▶ [GOAL OF THE EXERCISE]
Examine the records below. Report how many of their lines contain the word "beside", with no other content.

▶ [MATERIAL FOR THIS EXERCISE]
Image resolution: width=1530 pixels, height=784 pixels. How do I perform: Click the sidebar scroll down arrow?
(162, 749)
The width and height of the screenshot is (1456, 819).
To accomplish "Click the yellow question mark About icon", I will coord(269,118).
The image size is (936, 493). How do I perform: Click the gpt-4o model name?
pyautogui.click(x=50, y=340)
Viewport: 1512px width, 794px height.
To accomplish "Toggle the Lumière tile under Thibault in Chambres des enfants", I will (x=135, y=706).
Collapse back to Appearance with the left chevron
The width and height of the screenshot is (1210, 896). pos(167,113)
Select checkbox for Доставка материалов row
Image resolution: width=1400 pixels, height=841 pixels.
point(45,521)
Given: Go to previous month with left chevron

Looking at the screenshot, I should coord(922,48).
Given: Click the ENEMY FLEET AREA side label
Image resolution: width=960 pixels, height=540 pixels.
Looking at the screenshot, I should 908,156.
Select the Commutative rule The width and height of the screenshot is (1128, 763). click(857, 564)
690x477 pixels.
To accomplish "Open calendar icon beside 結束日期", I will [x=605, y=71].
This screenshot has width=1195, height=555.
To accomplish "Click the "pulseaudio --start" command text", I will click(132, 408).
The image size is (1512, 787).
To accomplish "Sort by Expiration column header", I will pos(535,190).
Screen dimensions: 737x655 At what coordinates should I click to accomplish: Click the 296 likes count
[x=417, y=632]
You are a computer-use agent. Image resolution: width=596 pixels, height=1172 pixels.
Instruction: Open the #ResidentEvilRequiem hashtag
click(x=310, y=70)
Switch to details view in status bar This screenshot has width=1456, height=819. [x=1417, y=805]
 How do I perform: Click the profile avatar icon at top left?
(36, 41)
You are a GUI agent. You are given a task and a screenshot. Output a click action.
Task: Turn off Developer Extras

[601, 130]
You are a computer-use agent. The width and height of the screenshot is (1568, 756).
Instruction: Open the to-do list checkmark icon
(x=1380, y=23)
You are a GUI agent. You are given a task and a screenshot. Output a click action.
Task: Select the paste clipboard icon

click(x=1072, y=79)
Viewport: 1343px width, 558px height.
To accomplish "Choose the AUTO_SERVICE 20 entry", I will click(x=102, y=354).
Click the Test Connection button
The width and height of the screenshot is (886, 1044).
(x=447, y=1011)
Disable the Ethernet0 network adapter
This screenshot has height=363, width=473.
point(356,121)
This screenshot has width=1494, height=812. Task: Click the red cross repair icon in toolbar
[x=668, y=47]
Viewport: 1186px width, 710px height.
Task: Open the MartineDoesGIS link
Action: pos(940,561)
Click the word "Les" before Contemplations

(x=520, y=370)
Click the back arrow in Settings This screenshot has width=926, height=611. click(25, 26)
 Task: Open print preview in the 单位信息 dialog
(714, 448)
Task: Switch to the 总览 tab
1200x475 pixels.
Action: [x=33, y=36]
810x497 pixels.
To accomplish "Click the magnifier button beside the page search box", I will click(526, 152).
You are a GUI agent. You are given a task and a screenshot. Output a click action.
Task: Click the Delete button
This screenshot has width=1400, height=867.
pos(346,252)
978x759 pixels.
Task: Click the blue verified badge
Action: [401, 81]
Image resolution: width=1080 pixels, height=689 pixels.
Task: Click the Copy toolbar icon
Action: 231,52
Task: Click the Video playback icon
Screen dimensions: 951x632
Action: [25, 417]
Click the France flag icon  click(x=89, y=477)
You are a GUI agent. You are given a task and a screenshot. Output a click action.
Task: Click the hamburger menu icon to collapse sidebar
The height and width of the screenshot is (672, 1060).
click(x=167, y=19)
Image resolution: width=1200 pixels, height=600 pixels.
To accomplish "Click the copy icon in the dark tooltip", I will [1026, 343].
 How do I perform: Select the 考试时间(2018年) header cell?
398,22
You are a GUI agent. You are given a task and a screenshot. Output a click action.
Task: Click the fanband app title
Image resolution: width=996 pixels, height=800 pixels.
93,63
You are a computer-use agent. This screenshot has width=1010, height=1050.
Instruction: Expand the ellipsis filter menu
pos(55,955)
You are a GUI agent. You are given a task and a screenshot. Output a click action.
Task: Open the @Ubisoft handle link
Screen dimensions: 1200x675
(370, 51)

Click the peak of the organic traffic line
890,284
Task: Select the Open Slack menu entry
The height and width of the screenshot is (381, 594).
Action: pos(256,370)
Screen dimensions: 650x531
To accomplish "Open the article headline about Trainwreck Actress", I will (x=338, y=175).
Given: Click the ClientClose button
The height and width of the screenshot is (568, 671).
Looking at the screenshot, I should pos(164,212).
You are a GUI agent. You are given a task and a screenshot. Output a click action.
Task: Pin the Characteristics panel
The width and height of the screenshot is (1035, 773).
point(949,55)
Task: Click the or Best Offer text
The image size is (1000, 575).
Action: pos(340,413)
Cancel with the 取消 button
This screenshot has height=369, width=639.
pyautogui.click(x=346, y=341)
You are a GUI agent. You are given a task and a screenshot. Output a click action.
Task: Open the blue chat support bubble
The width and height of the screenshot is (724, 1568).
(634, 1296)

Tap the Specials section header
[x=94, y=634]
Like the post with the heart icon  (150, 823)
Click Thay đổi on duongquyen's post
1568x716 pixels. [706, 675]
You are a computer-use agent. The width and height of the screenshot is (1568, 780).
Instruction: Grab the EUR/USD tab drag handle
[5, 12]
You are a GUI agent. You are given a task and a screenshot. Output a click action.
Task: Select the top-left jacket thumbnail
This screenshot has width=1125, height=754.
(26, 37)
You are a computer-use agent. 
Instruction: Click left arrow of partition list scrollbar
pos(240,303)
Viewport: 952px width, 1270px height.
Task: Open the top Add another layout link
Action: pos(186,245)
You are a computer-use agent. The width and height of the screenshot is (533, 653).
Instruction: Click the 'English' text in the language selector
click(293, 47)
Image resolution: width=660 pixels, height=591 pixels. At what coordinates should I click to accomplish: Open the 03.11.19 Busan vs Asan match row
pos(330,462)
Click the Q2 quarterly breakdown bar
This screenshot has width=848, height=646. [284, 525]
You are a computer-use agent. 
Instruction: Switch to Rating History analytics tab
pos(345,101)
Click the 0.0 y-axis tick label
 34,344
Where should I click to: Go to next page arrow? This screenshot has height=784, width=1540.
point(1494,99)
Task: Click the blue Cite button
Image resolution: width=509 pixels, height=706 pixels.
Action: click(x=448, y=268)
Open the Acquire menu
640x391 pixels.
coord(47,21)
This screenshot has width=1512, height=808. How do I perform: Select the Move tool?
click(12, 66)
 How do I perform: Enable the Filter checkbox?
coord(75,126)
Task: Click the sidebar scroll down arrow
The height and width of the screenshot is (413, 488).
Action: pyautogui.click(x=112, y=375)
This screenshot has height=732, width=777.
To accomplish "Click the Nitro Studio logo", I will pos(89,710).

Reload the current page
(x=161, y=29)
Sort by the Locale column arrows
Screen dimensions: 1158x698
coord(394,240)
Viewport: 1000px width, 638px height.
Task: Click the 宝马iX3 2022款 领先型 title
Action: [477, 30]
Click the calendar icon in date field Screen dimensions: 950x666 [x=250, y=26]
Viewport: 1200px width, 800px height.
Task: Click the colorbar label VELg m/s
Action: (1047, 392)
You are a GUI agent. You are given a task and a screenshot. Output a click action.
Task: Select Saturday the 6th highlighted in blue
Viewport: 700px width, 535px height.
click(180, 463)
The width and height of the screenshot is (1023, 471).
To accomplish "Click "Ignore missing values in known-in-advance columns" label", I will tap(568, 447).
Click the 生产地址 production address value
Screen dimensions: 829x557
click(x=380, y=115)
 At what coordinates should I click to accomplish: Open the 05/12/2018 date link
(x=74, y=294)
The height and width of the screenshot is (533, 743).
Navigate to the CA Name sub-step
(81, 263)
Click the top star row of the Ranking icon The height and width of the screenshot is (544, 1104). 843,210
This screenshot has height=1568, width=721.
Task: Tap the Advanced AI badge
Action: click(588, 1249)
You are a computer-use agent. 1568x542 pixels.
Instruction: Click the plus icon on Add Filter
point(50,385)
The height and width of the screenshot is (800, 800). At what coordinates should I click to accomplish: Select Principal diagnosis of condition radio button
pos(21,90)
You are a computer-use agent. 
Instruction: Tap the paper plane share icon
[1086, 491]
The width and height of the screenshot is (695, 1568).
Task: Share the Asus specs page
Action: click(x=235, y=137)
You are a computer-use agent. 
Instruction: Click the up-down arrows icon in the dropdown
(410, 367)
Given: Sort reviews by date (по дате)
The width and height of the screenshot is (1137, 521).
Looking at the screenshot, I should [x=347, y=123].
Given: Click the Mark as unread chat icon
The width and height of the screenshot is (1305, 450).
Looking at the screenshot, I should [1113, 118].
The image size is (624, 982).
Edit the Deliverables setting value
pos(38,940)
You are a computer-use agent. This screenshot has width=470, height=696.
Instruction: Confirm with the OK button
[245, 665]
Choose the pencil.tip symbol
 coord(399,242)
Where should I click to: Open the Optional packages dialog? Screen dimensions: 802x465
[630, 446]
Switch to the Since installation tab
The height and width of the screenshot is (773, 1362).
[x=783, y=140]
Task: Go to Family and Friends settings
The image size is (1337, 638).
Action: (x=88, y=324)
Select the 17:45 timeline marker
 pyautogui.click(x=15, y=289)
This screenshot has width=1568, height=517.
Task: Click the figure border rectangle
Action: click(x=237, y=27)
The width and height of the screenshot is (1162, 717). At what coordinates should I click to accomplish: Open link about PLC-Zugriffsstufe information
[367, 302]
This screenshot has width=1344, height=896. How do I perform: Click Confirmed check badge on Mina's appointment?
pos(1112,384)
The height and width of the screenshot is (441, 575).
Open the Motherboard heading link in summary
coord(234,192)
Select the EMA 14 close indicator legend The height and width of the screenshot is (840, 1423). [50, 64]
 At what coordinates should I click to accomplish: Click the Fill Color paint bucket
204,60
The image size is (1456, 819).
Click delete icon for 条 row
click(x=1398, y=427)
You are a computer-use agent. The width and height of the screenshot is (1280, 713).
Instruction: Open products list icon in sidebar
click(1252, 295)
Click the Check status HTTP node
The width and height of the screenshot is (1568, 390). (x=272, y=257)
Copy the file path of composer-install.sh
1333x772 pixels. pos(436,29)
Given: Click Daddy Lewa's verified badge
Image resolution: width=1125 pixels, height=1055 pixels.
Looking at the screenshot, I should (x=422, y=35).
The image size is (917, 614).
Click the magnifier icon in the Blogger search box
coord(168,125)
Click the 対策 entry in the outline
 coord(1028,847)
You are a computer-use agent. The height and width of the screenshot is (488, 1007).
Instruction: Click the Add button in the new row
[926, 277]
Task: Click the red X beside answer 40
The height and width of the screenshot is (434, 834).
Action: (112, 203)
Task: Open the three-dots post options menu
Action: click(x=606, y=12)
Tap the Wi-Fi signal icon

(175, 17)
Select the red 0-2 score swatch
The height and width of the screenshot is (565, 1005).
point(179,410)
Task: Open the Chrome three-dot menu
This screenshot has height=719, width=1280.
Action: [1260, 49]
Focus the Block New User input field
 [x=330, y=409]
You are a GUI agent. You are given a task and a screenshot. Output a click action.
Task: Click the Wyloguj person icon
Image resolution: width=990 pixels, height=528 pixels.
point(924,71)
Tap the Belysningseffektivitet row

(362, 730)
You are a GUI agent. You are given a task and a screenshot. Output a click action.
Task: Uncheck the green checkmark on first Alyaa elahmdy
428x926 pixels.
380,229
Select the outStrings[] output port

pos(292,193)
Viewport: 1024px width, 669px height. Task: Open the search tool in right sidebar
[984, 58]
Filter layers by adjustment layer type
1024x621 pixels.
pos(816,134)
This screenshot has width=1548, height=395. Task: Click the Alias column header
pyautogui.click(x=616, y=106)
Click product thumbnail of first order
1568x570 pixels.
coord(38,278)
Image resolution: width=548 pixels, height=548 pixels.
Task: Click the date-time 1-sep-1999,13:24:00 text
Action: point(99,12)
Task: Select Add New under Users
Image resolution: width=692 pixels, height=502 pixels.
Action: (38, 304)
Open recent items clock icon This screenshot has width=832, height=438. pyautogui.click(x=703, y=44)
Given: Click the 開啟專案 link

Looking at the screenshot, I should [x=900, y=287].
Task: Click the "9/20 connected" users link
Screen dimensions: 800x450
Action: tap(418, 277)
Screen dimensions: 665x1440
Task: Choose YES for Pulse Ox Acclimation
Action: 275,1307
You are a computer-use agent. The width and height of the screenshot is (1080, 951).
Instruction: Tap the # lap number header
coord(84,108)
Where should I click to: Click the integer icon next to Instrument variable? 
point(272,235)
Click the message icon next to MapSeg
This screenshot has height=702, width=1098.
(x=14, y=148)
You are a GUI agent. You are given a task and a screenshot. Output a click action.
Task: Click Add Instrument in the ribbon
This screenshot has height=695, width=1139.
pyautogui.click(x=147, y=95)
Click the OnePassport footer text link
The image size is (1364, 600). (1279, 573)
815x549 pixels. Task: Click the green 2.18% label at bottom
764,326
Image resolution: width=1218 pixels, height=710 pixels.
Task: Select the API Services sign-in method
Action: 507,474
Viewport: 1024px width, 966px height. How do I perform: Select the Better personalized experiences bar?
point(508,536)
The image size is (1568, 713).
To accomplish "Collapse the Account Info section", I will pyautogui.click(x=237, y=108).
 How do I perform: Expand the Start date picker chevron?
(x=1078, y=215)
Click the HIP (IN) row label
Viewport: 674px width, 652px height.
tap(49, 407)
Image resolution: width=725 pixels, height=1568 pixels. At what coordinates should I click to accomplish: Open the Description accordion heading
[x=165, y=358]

▶ [OUTPUT FOR THIS EXERCISE]
3